[EXERCISE REQUIREMENTS]: Turn the records, from the start up to and including the line with "Open Google Chrome", into a two-column CSV with the columns request and answer. Put one row for each request, with its text and its answer each in a single quoted field and line breaks replaced by spaces.
--- Begin PROVIDED DATA ---
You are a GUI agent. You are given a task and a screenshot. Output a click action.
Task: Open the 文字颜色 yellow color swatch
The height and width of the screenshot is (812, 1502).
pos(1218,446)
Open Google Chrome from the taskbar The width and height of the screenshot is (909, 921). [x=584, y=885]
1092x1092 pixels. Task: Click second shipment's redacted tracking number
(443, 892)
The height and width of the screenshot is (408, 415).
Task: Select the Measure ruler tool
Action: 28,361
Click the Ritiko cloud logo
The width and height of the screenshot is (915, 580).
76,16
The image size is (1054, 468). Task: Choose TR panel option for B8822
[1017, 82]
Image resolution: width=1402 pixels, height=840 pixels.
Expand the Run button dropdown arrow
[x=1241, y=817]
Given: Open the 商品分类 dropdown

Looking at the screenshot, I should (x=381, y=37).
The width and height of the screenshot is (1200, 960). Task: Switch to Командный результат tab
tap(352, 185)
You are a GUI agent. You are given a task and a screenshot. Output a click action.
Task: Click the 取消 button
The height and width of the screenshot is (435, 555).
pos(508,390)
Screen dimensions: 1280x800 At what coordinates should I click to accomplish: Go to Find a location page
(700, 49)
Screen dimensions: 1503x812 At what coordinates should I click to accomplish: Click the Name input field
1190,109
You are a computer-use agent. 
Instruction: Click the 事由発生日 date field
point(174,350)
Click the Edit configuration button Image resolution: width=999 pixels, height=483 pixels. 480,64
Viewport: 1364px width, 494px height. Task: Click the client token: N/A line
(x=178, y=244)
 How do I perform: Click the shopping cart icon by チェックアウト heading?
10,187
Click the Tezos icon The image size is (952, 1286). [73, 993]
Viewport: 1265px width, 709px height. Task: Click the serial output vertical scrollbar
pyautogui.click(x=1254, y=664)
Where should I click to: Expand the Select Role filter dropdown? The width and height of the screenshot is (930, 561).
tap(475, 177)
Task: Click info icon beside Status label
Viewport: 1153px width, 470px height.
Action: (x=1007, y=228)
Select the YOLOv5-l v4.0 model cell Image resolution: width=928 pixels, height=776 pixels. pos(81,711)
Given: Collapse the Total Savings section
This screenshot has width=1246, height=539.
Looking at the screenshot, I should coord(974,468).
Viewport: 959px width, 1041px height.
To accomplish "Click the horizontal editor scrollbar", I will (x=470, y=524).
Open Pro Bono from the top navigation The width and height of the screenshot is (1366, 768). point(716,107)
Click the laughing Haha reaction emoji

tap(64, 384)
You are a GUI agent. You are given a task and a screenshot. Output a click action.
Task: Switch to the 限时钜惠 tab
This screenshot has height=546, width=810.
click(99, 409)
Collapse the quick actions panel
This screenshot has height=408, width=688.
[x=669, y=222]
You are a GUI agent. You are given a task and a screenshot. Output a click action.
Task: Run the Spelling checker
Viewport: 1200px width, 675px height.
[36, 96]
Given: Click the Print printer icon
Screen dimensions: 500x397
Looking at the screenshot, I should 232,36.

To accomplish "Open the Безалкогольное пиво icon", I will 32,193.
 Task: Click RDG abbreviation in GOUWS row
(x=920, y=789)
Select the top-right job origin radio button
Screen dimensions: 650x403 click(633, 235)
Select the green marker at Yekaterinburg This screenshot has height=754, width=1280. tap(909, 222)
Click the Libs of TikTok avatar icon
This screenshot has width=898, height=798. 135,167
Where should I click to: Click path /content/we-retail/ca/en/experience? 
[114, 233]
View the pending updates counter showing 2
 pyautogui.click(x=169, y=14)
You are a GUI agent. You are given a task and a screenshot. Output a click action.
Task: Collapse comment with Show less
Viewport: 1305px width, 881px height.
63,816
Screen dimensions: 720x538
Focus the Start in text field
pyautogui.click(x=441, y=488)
--- End PROVIDED DATA ---
[RESULT BELOW]:
request,answer
"You are a GUI agent. You are given a task and a screenshot. Output a click action. Task: Open the 文字颜色 yellow color swatch The height and width of the screenshot is (812, 1502).","pos(1218,446)"
"Open Google Chrome from the taskbar The width and height of the screenshot is (909, 921).","[x=584, y=885]"